▸ **Task instructions**:
Using the entries below, output each line exactly from the first through the one that contains "Given: Click the 12,000 value cell".
+++ Records for processing
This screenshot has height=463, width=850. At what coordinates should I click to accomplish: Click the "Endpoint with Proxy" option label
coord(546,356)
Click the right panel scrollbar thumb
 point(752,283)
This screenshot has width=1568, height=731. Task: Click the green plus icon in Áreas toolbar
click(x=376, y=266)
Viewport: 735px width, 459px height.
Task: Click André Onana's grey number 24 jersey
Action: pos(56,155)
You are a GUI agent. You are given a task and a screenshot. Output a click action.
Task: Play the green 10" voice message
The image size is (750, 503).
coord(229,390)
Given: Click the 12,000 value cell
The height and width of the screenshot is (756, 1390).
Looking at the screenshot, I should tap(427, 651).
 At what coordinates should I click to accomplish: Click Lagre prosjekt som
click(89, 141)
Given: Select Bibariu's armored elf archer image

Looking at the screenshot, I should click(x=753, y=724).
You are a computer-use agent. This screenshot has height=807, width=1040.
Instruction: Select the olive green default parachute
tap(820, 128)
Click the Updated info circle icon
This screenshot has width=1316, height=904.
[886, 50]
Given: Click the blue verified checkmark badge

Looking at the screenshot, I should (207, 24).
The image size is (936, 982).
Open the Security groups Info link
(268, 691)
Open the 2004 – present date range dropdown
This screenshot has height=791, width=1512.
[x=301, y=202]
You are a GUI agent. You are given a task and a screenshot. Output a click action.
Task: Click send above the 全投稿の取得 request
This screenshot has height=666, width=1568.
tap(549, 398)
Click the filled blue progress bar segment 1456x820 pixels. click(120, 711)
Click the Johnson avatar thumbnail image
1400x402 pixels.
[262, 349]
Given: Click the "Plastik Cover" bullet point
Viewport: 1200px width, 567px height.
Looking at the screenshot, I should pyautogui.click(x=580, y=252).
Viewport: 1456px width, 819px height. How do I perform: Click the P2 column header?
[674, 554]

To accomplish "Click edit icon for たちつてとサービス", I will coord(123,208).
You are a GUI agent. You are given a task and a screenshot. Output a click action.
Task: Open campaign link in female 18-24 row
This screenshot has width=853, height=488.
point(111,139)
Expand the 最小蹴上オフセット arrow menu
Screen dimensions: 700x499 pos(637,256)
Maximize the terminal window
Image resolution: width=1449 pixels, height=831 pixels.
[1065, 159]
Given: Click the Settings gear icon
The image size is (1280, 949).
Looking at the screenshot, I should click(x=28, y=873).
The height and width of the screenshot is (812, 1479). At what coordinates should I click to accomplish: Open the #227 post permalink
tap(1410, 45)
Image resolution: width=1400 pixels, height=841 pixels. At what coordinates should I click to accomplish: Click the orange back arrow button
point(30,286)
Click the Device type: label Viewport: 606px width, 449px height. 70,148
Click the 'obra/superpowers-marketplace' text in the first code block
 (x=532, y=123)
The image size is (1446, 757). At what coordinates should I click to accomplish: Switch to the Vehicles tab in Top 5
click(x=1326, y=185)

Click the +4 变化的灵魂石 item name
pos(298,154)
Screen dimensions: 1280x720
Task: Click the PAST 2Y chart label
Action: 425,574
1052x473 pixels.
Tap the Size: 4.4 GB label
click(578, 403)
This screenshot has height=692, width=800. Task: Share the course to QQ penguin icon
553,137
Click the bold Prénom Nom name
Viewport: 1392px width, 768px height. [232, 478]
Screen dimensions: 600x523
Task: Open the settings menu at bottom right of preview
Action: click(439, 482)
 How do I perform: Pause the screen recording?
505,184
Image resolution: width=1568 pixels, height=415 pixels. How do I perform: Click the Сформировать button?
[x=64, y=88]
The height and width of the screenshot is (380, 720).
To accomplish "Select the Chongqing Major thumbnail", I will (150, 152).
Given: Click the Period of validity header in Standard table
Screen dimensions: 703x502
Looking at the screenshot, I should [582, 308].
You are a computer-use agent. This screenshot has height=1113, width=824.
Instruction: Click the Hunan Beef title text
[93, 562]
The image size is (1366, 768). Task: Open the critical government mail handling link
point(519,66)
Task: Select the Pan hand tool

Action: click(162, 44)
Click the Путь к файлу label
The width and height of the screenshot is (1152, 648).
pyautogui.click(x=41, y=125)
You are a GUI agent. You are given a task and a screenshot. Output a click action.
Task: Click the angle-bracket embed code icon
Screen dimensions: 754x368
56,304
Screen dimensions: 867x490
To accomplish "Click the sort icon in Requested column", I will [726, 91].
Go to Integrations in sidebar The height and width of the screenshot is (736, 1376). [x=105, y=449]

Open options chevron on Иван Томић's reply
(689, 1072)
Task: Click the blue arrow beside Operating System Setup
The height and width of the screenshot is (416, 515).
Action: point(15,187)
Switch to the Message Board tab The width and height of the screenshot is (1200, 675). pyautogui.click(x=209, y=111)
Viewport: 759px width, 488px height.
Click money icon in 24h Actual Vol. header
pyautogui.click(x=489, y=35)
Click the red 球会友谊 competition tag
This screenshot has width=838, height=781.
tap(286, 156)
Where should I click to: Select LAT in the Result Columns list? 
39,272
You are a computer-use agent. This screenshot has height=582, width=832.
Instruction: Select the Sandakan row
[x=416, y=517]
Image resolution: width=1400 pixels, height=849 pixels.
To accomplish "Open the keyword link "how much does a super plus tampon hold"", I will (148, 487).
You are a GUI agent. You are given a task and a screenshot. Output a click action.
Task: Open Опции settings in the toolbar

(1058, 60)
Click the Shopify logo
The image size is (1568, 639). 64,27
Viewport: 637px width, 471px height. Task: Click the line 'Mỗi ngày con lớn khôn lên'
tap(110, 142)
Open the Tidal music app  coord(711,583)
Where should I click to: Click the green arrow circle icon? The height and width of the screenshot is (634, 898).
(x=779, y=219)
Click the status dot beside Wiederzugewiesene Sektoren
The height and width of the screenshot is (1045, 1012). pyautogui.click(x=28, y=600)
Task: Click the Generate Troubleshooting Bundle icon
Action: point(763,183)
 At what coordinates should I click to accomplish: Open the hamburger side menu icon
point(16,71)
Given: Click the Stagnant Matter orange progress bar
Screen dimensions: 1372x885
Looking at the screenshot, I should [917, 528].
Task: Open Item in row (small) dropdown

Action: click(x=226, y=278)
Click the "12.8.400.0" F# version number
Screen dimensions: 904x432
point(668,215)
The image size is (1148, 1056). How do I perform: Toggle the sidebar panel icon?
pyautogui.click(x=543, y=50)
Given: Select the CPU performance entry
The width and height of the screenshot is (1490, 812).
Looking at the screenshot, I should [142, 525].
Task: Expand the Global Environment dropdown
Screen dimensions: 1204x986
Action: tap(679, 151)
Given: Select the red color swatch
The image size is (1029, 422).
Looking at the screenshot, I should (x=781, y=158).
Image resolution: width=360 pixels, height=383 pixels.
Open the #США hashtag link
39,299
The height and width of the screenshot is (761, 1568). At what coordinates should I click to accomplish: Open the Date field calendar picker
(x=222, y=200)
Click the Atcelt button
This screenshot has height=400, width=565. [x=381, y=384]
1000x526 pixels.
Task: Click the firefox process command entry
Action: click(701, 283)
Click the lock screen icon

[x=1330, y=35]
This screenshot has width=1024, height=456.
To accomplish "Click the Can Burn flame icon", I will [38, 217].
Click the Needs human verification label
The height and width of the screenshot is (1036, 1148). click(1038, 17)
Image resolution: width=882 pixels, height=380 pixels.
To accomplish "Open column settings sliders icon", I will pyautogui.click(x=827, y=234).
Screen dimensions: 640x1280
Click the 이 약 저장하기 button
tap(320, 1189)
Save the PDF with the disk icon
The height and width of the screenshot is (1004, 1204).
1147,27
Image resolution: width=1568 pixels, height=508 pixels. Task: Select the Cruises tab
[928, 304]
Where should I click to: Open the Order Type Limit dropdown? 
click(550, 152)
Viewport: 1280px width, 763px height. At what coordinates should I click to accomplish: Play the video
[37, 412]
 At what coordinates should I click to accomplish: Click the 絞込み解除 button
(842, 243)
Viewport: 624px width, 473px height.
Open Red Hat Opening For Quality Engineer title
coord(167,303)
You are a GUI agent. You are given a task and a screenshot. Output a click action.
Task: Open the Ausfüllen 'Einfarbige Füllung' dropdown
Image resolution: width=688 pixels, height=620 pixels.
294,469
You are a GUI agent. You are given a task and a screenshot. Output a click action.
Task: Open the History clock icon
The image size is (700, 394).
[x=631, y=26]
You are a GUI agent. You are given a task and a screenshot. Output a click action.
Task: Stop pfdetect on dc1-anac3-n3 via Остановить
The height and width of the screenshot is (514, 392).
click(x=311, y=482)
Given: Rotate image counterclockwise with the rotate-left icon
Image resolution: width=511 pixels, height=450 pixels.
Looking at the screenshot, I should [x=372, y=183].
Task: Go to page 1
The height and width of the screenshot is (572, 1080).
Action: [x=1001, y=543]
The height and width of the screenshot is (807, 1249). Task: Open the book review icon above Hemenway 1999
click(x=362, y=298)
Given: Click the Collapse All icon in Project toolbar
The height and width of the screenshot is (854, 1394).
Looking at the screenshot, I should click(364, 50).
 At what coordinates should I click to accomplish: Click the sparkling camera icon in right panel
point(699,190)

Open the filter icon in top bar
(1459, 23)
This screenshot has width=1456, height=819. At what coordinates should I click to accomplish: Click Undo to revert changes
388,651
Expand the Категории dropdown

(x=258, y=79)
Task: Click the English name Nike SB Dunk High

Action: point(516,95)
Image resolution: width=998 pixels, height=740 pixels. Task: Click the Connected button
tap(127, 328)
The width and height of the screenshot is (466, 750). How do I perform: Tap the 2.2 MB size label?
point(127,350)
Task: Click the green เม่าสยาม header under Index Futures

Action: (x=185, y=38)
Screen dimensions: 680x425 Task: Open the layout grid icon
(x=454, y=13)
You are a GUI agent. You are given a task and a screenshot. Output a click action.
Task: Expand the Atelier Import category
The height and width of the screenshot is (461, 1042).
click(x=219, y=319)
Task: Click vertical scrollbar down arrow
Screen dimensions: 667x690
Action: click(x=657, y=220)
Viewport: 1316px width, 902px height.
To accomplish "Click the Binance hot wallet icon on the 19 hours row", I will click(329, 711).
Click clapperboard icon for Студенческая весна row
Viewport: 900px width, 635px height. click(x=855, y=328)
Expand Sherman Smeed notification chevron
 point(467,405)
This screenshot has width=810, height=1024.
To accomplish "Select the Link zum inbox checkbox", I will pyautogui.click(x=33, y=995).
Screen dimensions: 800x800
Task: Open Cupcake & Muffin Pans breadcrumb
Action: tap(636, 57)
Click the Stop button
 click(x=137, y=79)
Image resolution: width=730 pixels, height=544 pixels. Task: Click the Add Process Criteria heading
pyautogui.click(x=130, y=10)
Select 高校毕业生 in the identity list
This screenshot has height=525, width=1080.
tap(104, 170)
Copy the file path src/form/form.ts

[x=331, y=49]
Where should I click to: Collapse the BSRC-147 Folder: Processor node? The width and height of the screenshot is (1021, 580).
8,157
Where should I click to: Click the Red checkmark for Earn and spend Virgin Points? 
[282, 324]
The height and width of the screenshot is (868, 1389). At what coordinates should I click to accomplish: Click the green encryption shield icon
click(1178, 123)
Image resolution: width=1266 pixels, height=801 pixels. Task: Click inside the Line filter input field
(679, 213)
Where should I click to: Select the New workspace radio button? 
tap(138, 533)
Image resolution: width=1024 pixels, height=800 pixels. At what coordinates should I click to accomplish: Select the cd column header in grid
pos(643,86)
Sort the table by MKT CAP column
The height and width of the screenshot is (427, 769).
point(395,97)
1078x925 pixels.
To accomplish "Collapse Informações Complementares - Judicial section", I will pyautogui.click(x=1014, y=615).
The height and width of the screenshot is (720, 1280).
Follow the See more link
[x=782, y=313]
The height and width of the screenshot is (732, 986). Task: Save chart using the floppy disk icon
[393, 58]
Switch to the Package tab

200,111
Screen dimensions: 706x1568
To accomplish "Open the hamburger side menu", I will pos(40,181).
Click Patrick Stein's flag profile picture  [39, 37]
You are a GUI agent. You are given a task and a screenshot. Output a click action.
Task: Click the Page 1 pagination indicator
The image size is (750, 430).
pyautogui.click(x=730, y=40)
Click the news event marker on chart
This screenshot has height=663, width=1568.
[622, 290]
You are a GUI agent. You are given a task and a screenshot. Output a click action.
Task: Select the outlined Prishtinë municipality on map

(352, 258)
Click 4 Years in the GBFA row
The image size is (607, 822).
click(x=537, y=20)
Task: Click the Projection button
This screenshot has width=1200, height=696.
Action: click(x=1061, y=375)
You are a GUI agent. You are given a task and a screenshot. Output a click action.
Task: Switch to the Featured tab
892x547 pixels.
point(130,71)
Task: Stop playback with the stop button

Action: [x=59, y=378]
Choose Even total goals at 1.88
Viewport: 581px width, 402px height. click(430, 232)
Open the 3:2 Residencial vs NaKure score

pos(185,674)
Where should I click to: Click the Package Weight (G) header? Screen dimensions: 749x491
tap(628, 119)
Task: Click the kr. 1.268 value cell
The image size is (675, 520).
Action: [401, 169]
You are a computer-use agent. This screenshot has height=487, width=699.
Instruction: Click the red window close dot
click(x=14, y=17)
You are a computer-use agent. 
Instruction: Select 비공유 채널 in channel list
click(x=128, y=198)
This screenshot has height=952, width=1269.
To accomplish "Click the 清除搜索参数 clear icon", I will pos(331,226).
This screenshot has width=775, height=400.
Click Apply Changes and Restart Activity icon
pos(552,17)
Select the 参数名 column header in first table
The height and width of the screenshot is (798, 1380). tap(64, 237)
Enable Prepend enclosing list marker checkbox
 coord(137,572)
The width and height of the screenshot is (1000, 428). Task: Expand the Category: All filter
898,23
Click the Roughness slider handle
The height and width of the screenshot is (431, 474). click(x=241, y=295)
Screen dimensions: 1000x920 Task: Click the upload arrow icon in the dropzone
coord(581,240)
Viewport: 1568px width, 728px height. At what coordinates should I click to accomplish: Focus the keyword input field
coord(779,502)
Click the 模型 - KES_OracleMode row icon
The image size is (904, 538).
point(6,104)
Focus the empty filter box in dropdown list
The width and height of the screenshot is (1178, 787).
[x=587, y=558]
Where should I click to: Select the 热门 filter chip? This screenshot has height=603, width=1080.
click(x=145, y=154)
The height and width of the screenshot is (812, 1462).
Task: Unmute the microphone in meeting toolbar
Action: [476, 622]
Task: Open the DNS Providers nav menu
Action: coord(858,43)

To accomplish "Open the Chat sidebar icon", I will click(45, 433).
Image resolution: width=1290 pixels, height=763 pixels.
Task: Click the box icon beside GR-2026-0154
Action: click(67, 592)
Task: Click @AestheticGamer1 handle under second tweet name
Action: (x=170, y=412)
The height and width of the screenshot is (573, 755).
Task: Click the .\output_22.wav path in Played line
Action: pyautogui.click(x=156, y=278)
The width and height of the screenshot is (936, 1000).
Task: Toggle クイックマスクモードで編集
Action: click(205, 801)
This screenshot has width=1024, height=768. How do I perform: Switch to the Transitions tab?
++++++
▸ **Response to the exercise**:
This screenshot has height=463, width=850. At what coordinates should I click to accomplish: Click the "Endpoint with Proxy" option label
coord(546,356)
Click the right panel scrollbar thumb
 point(752,283)
This screenshot has width=1568, height=731. Task: Click the green plus icon in Áreas toolbar
click(x=376, y=266)
Viewport: 735px width, 459px height.
Task: Click André Onana's grey number 24 jersey
Action: pos(56,155)
You are a GUI agent. You are given a task and a screenshot. Output a click action.
Task: Play the green 10" voice message
The image size is (750, 503).
coord(229,390)
Given: Click the 12,000 value cell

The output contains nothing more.